For those who didn't read the article carefully, the Church said that their
original plan for building the nine-story building became obsolete with the new
announcement of the age change for missionaries. One new nine-story building
never would have accommodated the current, huge influx of missionaries.
Scraping the nine-story building plan turned out to be a GOOD thing. Why the judgmental, sarcastic remarks about what the neighbors are quoted as
saying in this article? I don't live in this neighborhood, but I know some
of the people who do live there, and their comments in this news article are
sincere. Church officials, BYU officials, Provo City officials, and the
residents of this neighborhood are all happy with the two current alternatives
for expanding the MTC that will now support the new tremendous need for expanded
housing and training for the new missionaries. All concerned are happy with
this win/win situation, but some people can't seem let go of their
vindictive attitudes. I applaud the LDS Church, BYU, Provo City, and
the MTC neighbors for coming to an amiable resolution that takes into
consideration the needs of all concerned.
They should put one in Bountiful so Davis County could get some blessings too.
Build an MTC in Rexburg. Provo is overcrowded, Idaho is not, and I can't
imagine there being a lot of jobs to go around for RMs up there. Maybe MTC jobs
in Rexburg would reduce the number of BYU-I freshmen trying to get into
BYU-Provo after their missions, and if you moved the MTC entirely up there,
you'd have more space for BYU academic buildings.
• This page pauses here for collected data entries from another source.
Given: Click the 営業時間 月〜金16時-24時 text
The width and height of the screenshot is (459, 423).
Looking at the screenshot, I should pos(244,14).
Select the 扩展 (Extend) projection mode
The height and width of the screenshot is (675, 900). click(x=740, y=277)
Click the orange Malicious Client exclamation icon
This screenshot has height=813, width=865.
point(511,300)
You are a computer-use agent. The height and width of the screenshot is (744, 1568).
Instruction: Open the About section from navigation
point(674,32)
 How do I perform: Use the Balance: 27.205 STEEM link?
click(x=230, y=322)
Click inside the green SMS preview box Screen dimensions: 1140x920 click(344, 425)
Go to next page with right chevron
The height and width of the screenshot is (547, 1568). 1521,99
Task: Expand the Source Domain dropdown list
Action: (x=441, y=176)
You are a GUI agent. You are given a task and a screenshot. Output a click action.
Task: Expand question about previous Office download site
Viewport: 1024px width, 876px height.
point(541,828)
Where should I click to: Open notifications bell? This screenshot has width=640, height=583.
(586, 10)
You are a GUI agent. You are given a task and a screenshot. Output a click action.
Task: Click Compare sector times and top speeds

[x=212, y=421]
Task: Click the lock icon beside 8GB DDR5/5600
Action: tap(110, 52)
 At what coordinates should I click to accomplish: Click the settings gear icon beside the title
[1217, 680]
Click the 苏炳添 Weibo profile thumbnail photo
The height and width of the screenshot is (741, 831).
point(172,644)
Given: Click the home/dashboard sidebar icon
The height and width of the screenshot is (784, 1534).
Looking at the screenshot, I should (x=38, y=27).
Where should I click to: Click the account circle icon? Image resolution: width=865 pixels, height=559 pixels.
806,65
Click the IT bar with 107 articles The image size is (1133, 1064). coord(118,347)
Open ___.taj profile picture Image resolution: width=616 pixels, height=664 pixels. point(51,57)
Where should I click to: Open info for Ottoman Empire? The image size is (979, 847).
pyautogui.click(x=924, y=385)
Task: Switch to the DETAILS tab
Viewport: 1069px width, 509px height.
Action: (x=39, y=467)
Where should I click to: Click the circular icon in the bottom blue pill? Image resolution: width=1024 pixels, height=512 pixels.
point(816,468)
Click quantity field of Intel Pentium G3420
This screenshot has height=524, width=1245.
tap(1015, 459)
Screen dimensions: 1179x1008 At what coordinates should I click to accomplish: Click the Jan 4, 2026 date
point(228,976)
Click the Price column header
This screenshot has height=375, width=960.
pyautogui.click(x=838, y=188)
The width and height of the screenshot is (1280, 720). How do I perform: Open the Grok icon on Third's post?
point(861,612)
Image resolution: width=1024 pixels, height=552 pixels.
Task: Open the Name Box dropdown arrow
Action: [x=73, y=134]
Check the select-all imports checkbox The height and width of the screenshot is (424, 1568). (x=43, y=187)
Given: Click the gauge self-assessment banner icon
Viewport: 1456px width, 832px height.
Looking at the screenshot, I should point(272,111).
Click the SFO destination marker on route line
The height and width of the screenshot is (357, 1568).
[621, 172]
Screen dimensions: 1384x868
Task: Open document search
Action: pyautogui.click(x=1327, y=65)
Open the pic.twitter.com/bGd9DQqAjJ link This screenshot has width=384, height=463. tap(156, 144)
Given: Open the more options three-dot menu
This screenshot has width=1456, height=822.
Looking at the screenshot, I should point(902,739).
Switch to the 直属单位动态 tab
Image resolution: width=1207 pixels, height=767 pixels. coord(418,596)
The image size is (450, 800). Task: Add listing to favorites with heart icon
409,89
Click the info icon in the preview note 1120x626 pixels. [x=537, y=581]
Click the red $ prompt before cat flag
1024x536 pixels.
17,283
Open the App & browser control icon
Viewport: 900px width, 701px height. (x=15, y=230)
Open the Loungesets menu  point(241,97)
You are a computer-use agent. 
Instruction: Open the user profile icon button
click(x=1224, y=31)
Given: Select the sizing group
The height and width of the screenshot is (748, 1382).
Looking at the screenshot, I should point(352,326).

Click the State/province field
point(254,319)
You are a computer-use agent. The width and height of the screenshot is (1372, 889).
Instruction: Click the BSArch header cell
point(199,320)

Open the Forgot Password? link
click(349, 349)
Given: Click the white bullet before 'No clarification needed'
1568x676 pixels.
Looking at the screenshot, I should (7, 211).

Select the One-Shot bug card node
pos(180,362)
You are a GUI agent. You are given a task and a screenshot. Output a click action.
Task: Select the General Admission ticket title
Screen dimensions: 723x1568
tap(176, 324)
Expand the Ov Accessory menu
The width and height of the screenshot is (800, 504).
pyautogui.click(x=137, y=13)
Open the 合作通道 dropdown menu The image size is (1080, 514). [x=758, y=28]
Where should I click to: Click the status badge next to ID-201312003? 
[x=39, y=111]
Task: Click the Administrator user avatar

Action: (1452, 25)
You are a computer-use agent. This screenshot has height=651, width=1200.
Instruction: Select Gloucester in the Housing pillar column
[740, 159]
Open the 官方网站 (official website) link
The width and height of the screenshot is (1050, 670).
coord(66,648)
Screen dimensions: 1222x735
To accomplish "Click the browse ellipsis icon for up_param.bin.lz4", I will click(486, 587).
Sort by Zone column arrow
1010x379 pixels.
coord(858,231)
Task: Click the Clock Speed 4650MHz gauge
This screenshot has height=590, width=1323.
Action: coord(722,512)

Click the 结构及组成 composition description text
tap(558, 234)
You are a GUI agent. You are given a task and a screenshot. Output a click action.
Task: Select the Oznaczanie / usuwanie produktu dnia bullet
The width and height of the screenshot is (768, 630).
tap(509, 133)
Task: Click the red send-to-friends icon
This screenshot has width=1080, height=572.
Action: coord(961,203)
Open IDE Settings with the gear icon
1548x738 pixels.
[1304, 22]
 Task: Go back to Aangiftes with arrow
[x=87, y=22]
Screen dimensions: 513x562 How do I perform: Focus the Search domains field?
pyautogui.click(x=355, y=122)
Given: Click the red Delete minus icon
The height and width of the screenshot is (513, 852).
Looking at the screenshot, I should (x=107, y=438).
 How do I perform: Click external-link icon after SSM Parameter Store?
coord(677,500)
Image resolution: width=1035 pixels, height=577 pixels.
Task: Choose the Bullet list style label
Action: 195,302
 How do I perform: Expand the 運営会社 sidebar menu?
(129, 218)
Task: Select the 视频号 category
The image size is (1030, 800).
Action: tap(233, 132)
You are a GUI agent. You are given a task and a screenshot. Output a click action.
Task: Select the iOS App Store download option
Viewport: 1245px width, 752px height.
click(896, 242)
@Russell - while a thoughtful idea of putting an MTC in Idaho, there is a
fall-out issue, which is the fact that there is not a sufficient airport to
accommodate the new missionaries' flight statuses. Having an airport near
an MTC (within an hour's time) is one essential thing for the missionary
training to succeed.
Re: Brave Sir RobinHmm, that's funny. Last time I drove by BYU
I was pretty sure their mission statement hadn't changed to implicitly
exclude the tithe payers of Utah. I was pretty sure the mission statement went
something like "Enter to Learn, Go Forth to Serve." Here I was thinking
my kids had just as much a right as anyone else to attend the school which is in
part subsidized happily by my tithing. What an egregious error I made!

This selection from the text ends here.